For Voice Over Aladag has done without technical effects throughout: the changes are minimal and are solely intended to direct the attentiveness of the spectator to the almost meditative mood. The sequences with the drums are formed like a still life, the recording of the singers focus on facial expression, to the almost total exclusion of the background. In both instances a metaphoric and parallel process is revealed: like musical instruments adolescents are set in vibration by natural influences.
Ingo Gerken
Ingo Gerken’s work generally ranges between the interfaces of dematerialization and site-specific reification. It activates art historical contexts and transforms them into spatial-sculptural combinations. Through the area of conflict between relevance, situation and subversion, Gerken scrutinizes the permeability of imaginary and real spaces: their construction, flexibility and weight.
Cityworks is a series of photographs, which have been created by direct intervention with the picture. These perspective steps, drawn from the urban surroundings and existing structures, momentarily converge then ambiguously melt into each other.

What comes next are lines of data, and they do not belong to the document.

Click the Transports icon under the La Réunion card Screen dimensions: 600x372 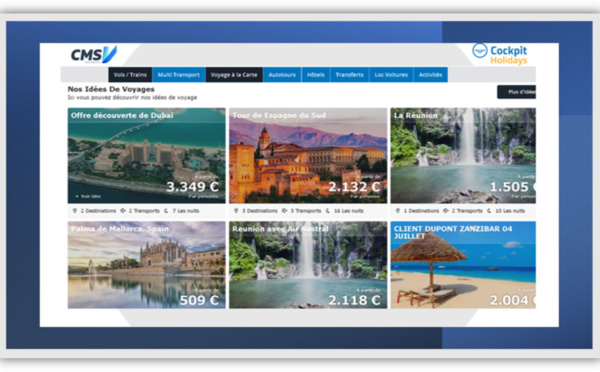pyautogui.click(x=446, y=210)
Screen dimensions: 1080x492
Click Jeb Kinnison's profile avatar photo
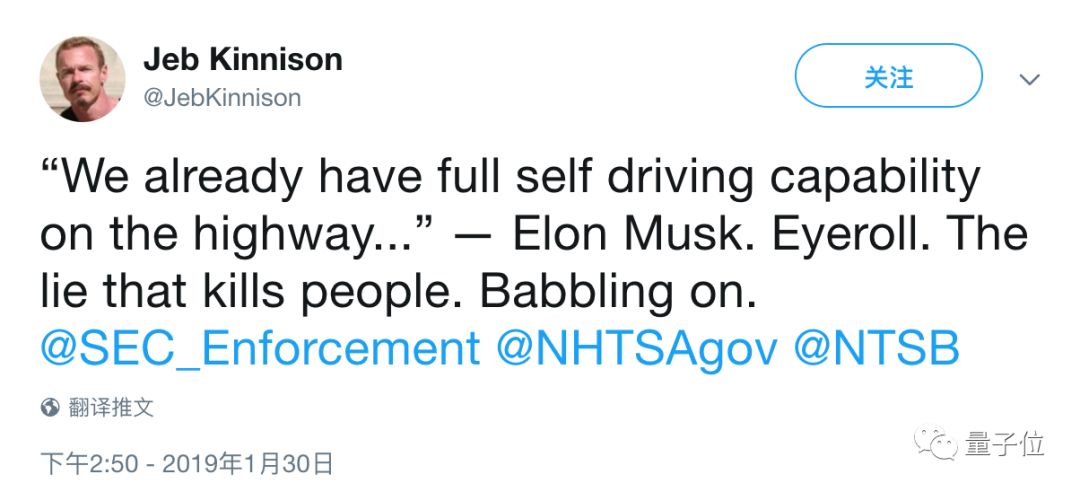[x=82, y=79]
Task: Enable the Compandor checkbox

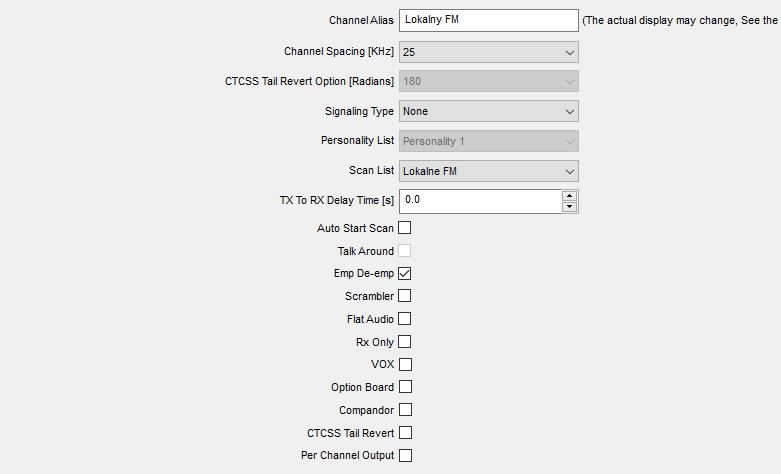Action: point(405,410)
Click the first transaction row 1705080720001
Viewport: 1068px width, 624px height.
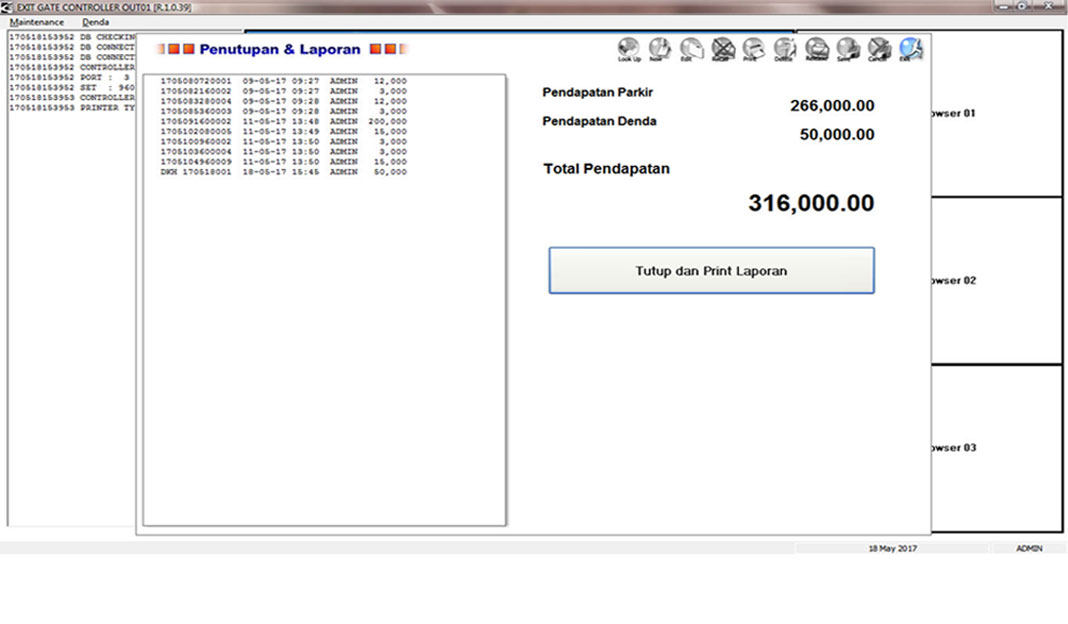pos(283,80)
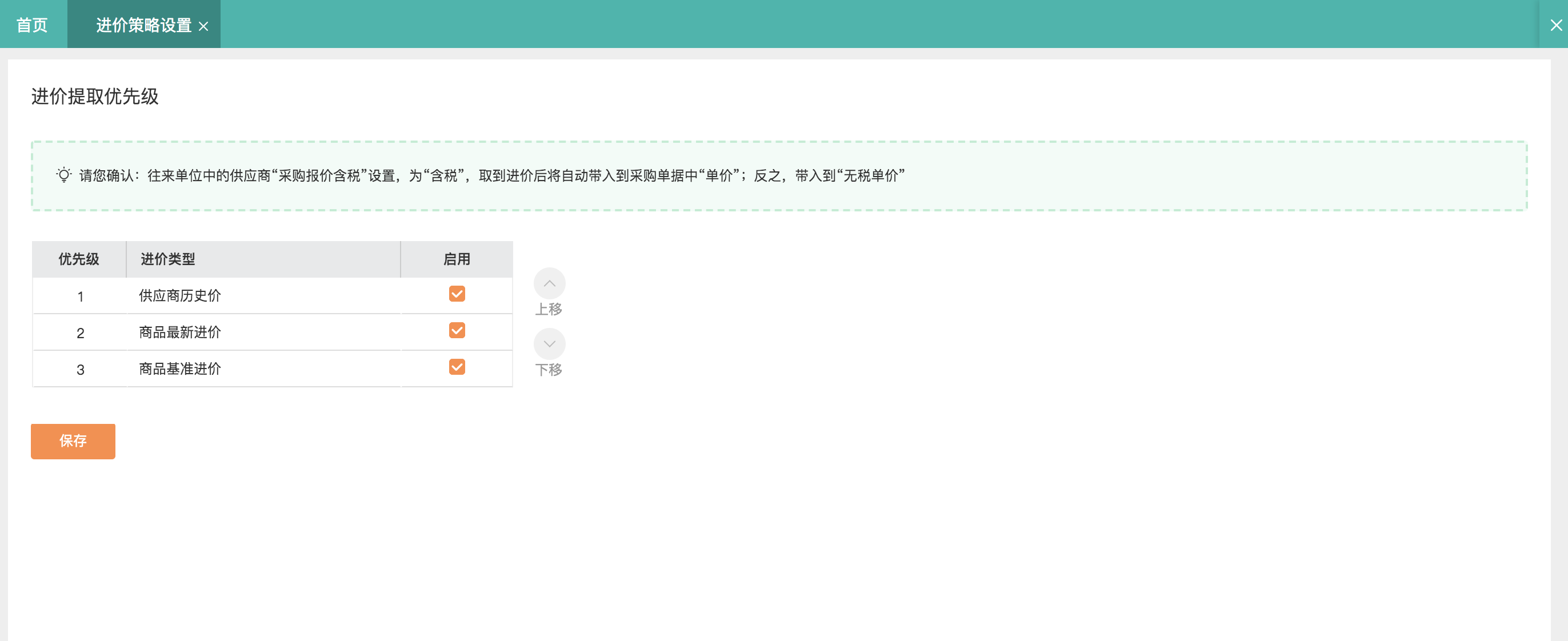The width and height of the screenshot is (1568, 641).
Task: Disable the 商品基准进价 checkbox
Action: [x=456, y=368]
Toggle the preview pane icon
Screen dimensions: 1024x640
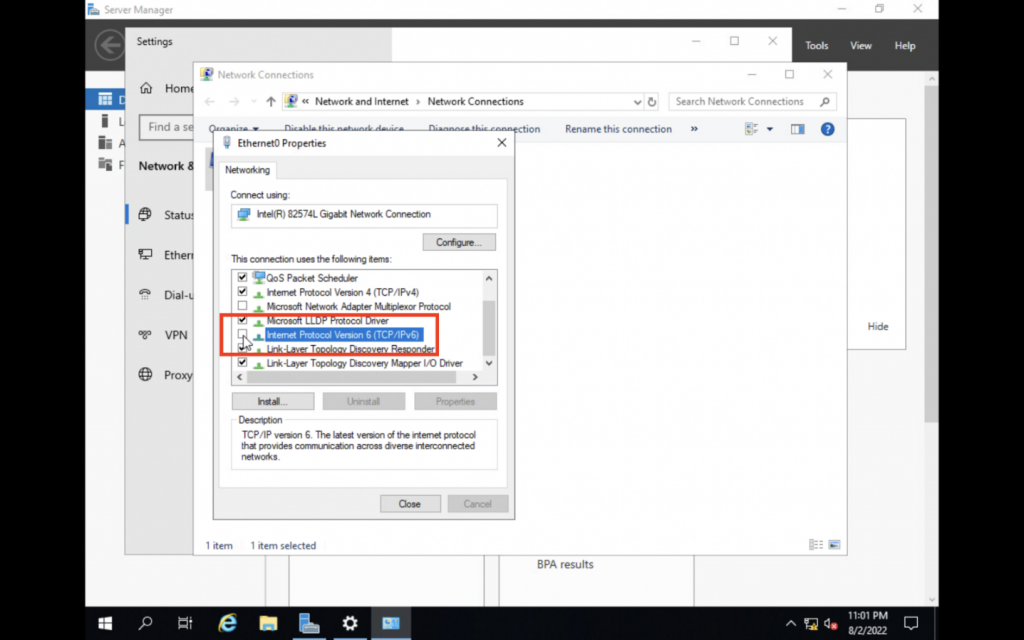point(797,129)
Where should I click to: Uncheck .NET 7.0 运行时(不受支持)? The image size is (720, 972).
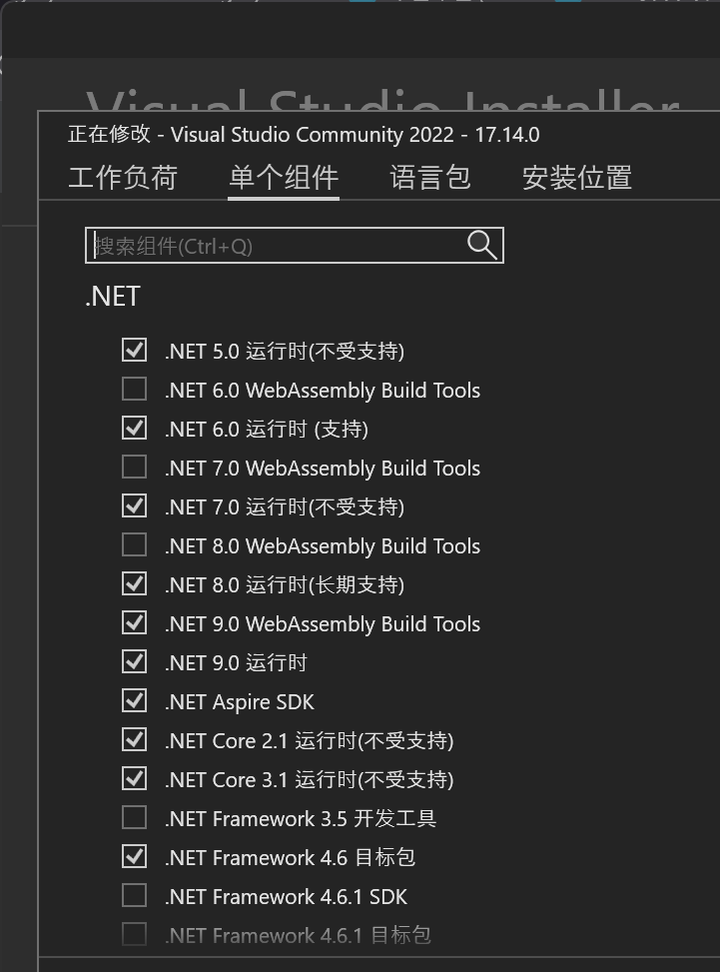(134, 505)
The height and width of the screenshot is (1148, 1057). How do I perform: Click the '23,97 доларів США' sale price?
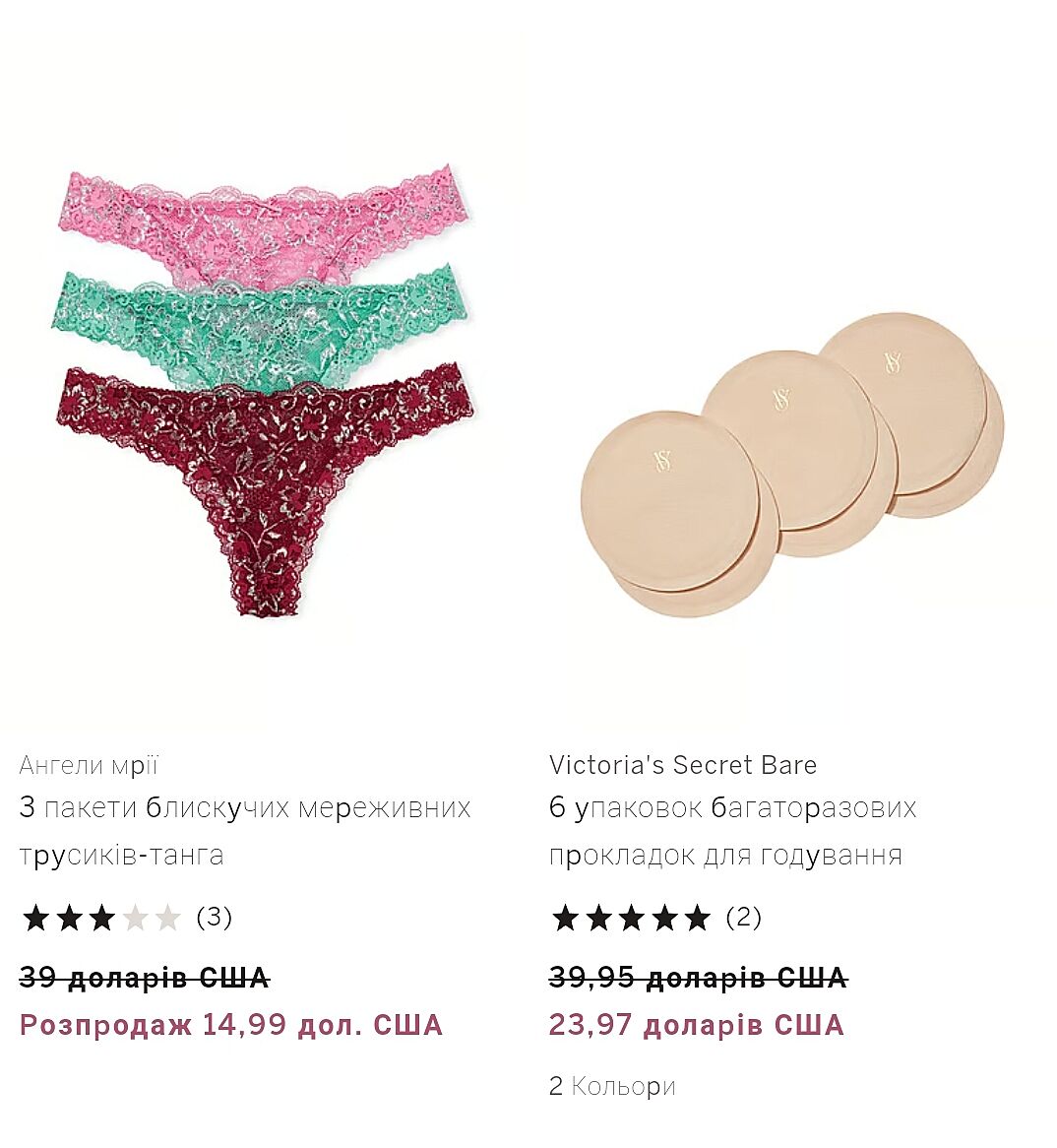pyautogui.click(x=697, y=1025)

A subversive new space is opened (within the artists reach) where the photographic and urban surface appear perforated. By logging into the perspective space Gerken touches a variety of borders between the model-like and the monumental, action and sculpture, photography and painting, the every day and the history of art, private view and public space. The artistic process is itself documented as a fleeting and fragile construct, that exists for a brief moment, yet can be proportionally shifted.